Investigating the translation capabilities of Large Language Models trained on parallel data only
Javier García Gilabert, Carlos Escolano, Aleix Sant Savall, Francesca De Luca Fornaciari, Audrey Mash, Xixian Liao, Maite Melero
TL;DR
This work investigates translation capabilities of decoder-only LLMs trained exclusively on parallel data by introducing PLUME, a trio of 2B-parameter models with vocabularies of 32k, 128k, and 256k trained on Catalan-centric parallel data. PLUME achieves competitive performance with encoder-decoder MT systems across 16 supervised and 56 zero-shot directions, enabling a focused study of how prompt design and cross-lingual representations influence translation.
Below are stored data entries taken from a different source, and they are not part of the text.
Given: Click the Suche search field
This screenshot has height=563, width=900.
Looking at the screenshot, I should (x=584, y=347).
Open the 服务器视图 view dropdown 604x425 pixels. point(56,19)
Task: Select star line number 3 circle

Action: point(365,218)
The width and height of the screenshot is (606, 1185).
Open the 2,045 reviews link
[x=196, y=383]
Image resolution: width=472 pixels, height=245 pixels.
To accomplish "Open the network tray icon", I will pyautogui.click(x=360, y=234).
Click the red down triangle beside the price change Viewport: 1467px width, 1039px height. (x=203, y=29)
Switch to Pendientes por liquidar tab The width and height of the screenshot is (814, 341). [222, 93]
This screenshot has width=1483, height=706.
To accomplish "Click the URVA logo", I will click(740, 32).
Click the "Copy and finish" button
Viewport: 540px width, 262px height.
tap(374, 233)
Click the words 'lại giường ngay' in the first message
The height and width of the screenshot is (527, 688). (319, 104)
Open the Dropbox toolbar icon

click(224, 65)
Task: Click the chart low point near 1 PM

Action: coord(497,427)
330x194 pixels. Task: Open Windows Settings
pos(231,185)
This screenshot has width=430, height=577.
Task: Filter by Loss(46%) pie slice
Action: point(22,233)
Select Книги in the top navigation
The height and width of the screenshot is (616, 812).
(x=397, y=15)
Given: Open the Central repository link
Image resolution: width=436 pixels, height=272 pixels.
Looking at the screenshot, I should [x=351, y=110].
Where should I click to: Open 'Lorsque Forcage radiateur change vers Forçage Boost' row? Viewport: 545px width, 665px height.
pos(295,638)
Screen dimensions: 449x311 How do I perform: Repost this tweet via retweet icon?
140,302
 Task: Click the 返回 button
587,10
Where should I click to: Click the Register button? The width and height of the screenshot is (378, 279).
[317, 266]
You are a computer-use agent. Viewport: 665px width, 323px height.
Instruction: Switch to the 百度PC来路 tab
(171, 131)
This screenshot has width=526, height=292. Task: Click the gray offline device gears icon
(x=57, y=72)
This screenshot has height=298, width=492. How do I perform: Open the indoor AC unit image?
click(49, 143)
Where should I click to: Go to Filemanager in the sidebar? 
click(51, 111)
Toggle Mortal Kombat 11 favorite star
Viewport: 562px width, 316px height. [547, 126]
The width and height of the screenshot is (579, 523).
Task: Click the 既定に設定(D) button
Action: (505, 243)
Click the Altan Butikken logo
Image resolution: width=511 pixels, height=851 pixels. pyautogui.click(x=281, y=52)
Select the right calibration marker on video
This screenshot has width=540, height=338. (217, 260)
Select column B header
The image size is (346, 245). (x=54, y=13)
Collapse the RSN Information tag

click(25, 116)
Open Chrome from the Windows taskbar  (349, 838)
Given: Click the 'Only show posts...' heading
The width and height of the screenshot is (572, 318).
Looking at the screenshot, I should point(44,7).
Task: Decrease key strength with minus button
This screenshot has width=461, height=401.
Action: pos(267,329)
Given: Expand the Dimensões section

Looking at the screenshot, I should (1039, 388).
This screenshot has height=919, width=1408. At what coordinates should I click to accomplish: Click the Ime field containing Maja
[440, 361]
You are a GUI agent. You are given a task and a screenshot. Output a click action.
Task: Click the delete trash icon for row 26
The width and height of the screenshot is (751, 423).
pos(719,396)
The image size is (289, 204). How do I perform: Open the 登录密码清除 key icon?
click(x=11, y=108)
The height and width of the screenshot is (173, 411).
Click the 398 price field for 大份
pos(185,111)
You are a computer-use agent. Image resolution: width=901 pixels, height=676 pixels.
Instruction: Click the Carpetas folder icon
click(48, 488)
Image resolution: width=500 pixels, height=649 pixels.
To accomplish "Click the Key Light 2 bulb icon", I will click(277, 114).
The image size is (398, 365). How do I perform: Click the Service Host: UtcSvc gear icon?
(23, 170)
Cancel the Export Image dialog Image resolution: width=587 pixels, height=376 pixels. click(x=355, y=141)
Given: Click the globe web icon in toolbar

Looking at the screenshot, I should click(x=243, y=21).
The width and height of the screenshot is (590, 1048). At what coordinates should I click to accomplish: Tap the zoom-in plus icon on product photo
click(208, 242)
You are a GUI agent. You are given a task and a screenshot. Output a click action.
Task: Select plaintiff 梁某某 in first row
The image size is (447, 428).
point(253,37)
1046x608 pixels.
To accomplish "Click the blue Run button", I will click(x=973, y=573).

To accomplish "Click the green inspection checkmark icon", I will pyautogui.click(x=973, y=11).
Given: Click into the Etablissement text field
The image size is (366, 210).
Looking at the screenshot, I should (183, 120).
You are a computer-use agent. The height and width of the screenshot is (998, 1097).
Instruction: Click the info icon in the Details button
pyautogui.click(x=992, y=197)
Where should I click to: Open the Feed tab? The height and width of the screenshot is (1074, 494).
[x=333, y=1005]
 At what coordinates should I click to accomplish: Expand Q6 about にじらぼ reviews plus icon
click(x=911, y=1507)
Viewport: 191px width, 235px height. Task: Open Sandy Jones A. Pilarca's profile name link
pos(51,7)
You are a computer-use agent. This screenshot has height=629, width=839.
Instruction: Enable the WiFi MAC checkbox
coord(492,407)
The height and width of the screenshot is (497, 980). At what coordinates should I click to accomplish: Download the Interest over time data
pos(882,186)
The authors analyze attention patterns, source-tag usage, and cross-lingual subspaces, finding that larger vocabularies improve zero-shot translation and that certain attention heads can be pruned with minimal impact. The study provides actionable insights into vocabulary design, interpretability, and potential pruning strategies, while outlining limitations related to data scope and scalability and suggesting directions for future research on sink-head dynamics and broader language coverage.
Abstract
In recent years, Large Language Models (LLMs) have demonstrated exceptional proficiency across a broad spectrum of Natural Language Processing (NLP) tasks, including Machine Translation. However, previous methods predominantly relied on iterative processes such as instruction fine-tuning or continual pre-training, leaving unexplored the challenges of training LLMs solely on parallel data. In this work, we introduce PLUME (Parallel Language Model), a collection of three 2B LLMs featuring varying vocabulary sizes (32k, 128k, and 256k) trained exclusively on Catalan-centric parallel examples. These models perform comparably to previous encoder-decoder architectures on 16 supervised translation directions and 56 zero-shot ones. Utilizing this set of models, we conduct a thorough investigation into the translation capabilities of LLMs, probing their performance, the impact of the different elements of the prompt, and their cross-lingual representation space.